-- Task instructions --
Look for "Collapse" in the records and copy every line that has it.

-- Dataset extract --
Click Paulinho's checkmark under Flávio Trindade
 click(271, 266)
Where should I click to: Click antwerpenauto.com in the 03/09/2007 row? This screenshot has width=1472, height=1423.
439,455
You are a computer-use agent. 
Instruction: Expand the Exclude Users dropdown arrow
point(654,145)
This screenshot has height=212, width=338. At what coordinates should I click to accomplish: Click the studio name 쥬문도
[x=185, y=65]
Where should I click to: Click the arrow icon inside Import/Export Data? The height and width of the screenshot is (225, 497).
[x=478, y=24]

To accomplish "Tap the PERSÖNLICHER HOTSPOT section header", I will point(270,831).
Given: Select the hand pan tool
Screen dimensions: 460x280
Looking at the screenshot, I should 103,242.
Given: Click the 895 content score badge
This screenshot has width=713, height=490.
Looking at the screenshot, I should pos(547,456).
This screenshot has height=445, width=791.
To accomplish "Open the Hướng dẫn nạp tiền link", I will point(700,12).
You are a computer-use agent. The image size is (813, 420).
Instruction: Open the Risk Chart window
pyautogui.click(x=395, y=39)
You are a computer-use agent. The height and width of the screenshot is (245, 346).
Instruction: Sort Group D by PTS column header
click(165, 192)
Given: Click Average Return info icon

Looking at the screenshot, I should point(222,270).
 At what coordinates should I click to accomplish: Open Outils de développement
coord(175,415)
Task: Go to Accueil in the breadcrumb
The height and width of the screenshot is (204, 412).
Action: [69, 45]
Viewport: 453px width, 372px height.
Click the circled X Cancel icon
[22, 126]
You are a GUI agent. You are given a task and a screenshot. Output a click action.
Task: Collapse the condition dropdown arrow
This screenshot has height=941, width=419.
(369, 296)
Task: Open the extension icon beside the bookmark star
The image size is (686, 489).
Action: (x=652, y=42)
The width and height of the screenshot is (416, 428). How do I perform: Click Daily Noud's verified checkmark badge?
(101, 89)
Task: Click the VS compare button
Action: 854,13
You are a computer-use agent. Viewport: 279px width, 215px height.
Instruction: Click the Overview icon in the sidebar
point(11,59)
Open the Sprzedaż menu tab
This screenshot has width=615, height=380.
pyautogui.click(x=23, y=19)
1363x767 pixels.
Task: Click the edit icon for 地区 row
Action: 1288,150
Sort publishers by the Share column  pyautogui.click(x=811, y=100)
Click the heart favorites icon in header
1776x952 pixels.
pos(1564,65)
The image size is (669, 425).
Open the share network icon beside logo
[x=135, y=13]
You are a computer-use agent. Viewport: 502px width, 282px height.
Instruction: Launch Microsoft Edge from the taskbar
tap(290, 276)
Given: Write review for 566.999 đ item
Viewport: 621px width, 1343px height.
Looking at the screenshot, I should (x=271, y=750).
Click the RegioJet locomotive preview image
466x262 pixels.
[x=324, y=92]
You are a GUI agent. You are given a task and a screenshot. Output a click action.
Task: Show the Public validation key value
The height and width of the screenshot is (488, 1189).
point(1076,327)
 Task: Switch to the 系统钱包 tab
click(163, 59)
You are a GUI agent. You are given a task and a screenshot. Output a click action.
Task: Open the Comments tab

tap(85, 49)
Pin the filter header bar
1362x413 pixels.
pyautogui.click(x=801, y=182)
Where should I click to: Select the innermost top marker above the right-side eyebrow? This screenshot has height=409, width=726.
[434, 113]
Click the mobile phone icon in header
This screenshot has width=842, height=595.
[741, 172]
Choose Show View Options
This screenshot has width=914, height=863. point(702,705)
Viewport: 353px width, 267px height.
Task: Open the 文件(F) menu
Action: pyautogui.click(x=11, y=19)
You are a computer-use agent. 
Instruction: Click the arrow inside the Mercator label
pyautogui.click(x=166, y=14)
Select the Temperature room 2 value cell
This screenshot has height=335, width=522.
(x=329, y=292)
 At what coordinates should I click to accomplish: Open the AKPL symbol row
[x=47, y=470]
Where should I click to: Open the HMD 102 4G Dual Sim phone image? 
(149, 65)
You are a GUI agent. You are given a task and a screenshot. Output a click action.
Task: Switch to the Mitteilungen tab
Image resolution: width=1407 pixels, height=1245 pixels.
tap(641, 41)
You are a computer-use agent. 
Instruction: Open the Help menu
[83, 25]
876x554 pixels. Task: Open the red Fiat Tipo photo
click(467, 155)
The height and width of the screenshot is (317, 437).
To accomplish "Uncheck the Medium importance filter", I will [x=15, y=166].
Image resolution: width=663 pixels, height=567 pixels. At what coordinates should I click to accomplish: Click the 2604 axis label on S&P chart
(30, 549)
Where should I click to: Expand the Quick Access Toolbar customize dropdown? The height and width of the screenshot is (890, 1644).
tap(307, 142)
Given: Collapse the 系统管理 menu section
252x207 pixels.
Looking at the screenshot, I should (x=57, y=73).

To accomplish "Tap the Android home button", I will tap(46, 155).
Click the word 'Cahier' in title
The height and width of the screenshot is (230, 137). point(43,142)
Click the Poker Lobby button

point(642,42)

-- Result --
Task: Collapse the condition dropdown arrow
Given: Collapse the 系统管理 menu section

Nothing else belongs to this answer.